In the early 1920s Britain removed roughly 80% of the territory included in the Mandate for a Jewish Homeland to establish a specific territory for the Arabs of the Palestine region. This was done with the acquiescence of the Jewish people. The territory for the Arabs of Palestine was called Trans-Jordan. The precise chronology surrounding this event is provided by Becker, “The PLO”, p. 243:

“On 24 April 1920 Britain was granted a mandate over the Palestine region by the San Remo peace conference. On 1 July 1920, Sir Herbert Samuel took over from the military administration and established a Civil Administration in Palestine on both sides of the Jordan river…In March 1921 Abdullah was installed as Governor of ‘Transjordan’. This decision to treat‘ Transjordan’ differently was not internationally sanctioned until it was confirmed as part of a text of the Mandate terms by the Council of the League of Nations on 24 July 1922 (Article 25 declared that in the ‘territory’ lying between the Jordan River and the eastern boundary of Palestine as ultimately determined’ the Mandatory might ‘postpone or withhold’ application of certain provisions of the Mandate) Only on 23 September 1922 did the League specifically approve a memorandum relating to article 25 which specifically exempted the area of Transjordan from the original Mandate’s requirements concerning the establishment of a Jewish National Home.”

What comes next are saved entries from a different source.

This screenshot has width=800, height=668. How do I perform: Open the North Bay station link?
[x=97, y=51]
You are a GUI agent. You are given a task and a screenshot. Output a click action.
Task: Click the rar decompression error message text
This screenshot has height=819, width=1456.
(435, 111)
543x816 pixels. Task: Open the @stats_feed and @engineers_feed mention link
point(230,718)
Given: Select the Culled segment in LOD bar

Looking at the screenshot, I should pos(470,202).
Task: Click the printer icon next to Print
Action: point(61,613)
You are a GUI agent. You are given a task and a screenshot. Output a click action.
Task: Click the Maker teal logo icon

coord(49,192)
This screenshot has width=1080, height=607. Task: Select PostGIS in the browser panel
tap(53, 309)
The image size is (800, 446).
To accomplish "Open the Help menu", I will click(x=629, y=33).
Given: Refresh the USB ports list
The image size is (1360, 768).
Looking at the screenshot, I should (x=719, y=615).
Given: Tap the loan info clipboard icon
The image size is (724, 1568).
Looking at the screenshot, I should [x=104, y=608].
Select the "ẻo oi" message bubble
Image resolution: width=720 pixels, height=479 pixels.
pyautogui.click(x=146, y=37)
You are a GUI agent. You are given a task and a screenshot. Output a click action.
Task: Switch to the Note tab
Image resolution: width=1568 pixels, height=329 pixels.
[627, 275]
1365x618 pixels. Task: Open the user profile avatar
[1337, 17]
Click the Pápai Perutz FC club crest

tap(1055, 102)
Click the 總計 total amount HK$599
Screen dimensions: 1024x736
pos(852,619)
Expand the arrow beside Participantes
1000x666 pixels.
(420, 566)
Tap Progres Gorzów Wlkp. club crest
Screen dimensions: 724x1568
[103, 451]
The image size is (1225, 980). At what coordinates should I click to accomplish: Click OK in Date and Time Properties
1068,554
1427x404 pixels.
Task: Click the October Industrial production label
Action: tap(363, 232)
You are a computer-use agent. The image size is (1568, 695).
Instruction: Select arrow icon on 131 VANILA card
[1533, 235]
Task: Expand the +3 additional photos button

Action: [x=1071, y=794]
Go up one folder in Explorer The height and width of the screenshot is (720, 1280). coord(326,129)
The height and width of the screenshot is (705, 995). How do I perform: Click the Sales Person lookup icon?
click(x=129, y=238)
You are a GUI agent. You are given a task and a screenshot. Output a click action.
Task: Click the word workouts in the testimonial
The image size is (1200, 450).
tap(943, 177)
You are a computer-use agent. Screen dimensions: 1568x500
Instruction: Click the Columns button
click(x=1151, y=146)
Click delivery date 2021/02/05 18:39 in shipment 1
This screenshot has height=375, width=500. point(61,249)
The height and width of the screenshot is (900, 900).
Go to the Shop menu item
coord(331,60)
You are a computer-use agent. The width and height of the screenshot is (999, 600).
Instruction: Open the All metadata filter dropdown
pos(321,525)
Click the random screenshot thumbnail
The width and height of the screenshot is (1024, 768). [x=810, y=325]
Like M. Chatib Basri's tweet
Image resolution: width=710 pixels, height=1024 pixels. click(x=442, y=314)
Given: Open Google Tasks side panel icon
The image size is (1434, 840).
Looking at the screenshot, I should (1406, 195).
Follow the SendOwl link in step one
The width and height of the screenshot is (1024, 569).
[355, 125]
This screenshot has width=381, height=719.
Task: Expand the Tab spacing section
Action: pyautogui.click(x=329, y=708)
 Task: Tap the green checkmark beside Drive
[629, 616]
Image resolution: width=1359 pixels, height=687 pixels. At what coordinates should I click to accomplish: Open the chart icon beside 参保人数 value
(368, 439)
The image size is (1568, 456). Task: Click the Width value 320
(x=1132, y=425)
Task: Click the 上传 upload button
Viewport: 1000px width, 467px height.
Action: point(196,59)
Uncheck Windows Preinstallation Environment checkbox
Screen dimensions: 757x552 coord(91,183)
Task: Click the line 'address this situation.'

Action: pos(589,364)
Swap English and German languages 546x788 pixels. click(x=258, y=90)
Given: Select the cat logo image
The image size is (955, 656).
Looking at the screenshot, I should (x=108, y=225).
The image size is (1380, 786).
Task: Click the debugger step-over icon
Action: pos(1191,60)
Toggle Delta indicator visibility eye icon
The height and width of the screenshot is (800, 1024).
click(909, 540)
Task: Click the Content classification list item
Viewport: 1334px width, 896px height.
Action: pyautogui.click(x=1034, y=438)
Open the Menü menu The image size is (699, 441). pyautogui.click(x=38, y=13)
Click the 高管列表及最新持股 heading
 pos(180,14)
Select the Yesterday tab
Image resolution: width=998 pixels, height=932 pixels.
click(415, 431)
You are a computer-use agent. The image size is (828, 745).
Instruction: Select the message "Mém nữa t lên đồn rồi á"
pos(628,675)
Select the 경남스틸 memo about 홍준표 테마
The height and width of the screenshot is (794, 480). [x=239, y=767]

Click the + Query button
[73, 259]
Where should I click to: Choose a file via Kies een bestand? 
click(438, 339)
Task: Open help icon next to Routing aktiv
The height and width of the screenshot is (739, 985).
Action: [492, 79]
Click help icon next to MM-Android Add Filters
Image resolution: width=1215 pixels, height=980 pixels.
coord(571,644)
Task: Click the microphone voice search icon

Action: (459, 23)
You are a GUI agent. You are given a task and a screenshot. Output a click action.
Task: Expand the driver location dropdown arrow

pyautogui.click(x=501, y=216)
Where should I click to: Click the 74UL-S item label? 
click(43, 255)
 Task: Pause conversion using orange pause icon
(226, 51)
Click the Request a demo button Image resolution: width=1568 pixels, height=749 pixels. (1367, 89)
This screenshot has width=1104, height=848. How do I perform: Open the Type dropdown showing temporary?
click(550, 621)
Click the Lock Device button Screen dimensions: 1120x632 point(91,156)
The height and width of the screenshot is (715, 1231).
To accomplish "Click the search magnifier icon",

Today this State, forever separated from the Jewish National Home, is known as Jordan. Jordan has always had a population made up of a Palestinian majority, fully half of the nation’s parliament is made up of Palestinian lawmakers, and its chambers of commerce report an even higher Palestinian membership. Palestinians have reached every position in government, including the Prime Minister. The Queen herself is Palestinian, and when King Abdullah II’s half-Palestinian son ascends the Hashemite throne, Jordan will finally have a Palestinian king.

Yet, so much of the world disregards the origin and characteristics of both Gaza and Jordan, to insist that Israel continue to carve pieces of itself for the purpose of the creation of a third Palestinian State. Is any rational person really to believe that there exist not one but at least two Palestinian peoples? One man living in Ramallah is one kind of Palestinian national, while his own cousin if not his brother living just a few miles away is another distinct kind of Palestinian nationality?

If any Western minds actually think so, you can be quite certain that Hamas and the various Palestinian groups are not similarly confused. From the late 1950s to the late 1970s, both Jordan’s Prime Minister and King repeatedly and publicly acknowledged Jordan as the Palestinian State. Jordan and the Palestinian groups have not forgotten those statements. On January 28 of this year, King Abdullah II of Jordan met with then head of Hamas Khaled Mashaal and said to him that a confederation between a future Palestinian State (composed of the West Bank and Gaza) and Jordan would be discussed once that Palestinian State is recognized. This is despite the fact that just last year the King said to his western audience “Jordan is Jordan and Palestine is Palestine”.

Since both Gaza and Jordan already meet the requirements for sovereign statehood, and Jordan has long been a recognized sovereignty, they should be recognized by the international community for what they already are and consider Abbas’s PA to be nationals either of Gaza or Jordan. The Arabs of the disputed territory would therefore be legal residents of Israel, with full civil rights, living in an autonomy if they wish.

It appears if we continue to ignore not only Jordan but Gaza as a more practical solution, we are simply allowing for there to be three Palestinian States. After all, even if Israel and Abbas’s PA come to a final agreement tomorrow that allows a new Palestinian State to be established and recognized in the “West Bank” and Gaza, such a State would not exist in Gaza as Hamas and Fatah have parted ways politically, organizationally, and militarily. Fatah is unable to take control of Gaza. In essence, there would be three independent sovereign countries, each of which led by separate Palestinian governments and made up of separate Palestinian majorities.

Is this what we mean when we say Two States for Two Peoples?